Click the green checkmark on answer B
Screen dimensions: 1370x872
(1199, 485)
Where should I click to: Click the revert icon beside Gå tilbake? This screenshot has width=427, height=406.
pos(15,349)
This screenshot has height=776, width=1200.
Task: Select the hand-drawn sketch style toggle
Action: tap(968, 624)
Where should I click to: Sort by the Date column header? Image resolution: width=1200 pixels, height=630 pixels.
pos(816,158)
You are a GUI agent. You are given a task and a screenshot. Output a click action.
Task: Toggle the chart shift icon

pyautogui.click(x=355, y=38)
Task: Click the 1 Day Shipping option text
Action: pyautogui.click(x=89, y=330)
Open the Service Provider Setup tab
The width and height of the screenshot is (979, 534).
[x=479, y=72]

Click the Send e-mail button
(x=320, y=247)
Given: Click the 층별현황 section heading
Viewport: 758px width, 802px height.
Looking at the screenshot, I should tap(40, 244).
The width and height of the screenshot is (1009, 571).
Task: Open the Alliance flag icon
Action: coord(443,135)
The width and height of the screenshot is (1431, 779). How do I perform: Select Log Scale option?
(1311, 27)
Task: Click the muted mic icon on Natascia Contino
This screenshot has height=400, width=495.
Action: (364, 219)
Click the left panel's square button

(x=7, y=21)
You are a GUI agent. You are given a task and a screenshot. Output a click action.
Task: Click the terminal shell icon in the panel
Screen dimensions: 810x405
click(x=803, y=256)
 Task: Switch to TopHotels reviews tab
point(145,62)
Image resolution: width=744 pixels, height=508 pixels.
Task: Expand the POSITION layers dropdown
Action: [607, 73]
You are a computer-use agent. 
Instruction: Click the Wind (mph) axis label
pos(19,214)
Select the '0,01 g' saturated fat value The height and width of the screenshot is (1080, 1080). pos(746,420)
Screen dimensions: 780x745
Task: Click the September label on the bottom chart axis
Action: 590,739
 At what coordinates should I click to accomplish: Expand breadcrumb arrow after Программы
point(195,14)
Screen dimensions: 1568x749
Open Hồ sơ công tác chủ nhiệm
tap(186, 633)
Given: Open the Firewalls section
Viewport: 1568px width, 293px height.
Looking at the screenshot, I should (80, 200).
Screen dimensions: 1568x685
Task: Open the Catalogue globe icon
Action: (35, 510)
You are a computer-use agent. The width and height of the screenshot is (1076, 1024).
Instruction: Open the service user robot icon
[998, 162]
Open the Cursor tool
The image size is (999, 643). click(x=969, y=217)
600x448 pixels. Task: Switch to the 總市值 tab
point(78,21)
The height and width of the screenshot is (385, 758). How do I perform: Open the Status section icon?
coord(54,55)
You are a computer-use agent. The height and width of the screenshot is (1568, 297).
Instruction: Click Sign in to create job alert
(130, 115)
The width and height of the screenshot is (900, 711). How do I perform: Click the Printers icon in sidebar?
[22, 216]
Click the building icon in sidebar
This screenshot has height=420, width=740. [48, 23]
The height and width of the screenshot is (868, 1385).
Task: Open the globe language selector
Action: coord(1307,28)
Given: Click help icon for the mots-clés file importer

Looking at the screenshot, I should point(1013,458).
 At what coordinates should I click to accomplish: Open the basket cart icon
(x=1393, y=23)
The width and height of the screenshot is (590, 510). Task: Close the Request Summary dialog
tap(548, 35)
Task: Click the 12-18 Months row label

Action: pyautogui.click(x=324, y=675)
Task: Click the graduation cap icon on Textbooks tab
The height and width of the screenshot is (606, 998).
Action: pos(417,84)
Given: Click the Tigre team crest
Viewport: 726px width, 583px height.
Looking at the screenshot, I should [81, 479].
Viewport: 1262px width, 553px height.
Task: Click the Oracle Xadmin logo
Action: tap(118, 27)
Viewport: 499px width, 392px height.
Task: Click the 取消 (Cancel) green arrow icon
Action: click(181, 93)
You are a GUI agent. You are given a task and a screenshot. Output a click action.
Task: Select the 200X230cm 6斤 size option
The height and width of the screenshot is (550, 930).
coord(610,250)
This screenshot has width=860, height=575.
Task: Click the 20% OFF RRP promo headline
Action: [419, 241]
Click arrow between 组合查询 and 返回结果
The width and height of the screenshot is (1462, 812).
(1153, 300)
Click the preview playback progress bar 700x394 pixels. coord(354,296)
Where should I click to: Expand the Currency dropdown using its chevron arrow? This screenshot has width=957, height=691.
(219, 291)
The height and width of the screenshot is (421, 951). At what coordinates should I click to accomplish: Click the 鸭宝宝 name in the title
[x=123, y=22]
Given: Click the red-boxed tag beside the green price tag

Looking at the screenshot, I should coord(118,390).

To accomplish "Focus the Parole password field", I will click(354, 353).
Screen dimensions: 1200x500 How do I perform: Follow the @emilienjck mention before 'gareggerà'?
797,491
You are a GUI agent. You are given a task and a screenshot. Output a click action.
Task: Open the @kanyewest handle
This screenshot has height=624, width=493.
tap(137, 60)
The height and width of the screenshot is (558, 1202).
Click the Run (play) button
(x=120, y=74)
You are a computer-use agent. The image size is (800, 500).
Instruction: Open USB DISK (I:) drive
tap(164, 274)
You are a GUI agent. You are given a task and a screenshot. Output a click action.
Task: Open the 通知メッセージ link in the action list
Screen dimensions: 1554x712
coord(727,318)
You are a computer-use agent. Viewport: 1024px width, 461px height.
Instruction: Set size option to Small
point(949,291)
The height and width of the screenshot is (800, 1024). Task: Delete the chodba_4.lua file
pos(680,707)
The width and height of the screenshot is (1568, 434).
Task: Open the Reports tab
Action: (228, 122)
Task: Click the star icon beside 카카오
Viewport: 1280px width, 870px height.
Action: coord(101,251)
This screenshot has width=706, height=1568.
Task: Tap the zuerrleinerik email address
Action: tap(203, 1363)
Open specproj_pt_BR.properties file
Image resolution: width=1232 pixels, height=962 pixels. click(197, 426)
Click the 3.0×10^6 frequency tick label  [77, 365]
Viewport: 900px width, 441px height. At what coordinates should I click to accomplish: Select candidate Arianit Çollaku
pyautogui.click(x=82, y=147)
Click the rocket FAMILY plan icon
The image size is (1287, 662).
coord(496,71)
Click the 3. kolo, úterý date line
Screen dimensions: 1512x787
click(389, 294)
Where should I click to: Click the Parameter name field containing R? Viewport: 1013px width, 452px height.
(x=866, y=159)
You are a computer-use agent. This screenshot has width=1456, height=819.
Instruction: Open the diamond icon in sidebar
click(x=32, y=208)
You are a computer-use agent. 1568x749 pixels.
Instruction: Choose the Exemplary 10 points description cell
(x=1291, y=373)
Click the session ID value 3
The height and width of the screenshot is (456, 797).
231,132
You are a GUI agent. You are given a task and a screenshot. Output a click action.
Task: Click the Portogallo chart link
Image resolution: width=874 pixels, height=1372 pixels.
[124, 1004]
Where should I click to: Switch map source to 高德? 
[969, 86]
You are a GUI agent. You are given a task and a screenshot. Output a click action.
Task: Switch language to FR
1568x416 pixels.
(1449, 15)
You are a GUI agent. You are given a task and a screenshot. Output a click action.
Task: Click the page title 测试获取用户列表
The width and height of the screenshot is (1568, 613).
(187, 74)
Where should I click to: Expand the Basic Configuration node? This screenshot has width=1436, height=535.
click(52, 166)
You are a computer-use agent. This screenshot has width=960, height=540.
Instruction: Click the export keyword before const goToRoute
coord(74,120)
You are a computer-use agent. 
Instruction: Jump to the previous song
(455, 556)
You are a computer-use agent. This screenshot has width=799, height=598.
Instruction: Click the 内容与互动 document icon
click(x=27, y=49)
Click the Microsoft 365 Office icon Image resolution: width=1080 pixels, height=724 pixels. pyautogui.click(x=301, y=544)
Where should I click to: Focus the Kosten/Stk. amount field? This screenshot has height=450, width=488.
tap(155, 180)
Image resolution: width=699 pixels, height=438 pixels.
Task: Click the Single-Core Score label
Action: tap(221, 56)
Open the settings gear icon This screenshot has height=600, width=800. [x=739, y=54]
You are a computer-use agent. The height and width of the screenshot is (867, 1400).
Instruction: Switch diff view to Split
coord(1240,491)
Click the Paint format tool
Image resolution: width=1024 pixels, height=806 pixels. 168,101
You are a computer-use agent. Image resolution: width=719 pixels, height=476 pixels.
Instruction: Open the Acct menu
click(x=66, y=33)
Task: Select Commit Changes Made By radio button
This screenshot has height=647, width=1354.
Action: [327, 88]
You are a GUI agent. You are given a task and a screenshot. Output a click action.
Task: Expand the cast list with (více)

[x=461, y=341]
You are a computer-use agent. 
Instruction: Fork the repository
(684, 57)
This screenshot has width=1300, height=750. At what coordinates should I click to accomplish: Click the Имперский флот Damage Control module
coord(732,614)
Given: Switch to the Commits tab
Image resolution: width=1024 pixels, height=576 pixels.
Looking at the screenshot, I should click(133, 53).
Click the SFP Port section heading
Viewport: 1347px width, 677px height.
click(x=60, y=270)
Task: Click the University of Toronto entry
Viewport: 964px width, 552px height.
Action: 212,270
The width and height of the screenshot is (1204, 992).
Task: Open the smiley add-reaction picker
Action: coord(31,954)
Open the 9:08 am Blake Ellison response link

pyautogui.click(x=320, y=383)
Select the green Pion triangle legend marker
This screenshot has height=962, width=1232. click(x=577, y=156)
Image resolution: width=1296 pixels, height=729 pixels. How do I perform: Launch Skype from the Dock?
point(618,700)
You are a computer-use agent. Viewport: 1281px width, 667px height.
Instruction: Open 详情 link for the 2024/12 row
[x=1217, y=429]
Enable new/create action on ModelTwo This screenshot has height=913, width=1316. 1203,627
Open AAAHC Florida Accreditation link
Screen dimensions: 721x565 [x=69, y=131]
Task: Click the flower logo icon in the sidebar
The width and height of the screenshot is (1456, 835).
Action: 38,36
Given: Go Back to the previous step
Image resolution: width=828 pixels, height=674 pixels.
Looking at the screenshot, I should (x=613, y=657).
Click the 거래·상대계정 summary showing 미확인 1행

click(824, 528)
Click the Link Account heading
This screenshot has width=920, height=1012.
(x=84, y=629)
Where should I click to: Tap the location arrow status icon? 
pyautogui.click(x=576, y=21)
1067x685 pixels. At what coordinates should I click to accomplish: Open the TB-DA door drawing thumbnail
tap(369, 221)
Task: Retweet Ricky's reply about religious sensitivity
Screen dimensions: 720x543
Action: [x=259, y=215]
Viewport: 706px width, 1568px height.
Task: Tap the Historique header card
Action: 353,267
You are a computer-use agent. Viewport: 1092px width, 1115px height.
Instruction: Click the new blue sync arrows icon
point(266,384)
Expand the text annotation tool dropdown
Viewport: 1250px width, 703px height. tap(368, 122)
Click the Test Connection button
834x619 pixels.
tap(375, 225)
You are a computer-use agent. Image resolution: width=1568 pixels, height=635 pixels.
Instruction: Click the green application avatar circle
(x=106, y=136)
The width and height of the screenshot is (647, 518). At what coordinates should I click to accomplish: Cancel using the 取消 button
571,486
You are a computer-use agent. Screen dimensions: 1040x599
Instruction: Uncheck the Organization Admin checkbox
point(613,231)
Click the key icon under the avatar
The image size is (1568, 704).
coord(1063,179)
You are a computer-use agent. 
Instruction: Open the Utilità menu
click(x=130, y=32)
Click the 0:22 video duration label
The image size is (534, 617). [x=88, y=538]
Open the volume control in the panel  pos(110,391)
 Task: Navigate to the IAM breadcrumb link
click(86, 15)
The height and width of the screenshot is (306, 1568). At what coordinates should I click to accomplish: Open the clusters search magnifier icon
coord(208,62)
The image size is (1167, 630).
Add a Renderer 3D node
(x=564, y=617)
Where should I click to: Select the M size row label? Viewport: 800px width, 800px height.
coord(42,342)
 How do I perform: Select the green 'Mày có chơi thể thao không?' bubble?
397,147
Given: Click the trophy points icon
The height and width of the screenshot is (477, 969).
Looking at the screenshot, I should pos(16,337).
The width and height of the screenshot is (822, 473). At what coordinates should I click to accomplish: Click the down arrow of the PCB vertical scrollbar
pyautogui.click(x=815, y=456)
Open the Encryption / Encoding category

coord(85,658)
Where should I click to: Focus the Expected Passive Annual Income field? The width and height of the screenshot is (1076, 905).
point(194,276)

-.-.-

> _WHAT YOU NEED TO DO_
Set down exactly the lines of the data above, beginning with the line that has "Given: Go Back to the previous step" and ending with the line that has "Task: Retweet Ricky's", and no others.

> _RESPONSE AREA_
Given: Go Back to the previous step
Image resolution: width=828 pixels, height=674 pixels.
Looking at the screenshot, I should (x=613, y=657).
Click the 거래·상대계정 summary showing 미확인 1행

click(824, 528)
Click the Link Account heading
This screenshot has width=920, height=1012.
(x=84, y=629)
Where should I click to: Tap the location arrow status icon? 
pyautogui.click(x=576, y=21)
1067x685 pixels. At what coordinates should I click to accomplish: Open the TB-DA door drawing thumbnail
tap(369, 221)
Task: Retweet Ricky's reply about religious sensitivity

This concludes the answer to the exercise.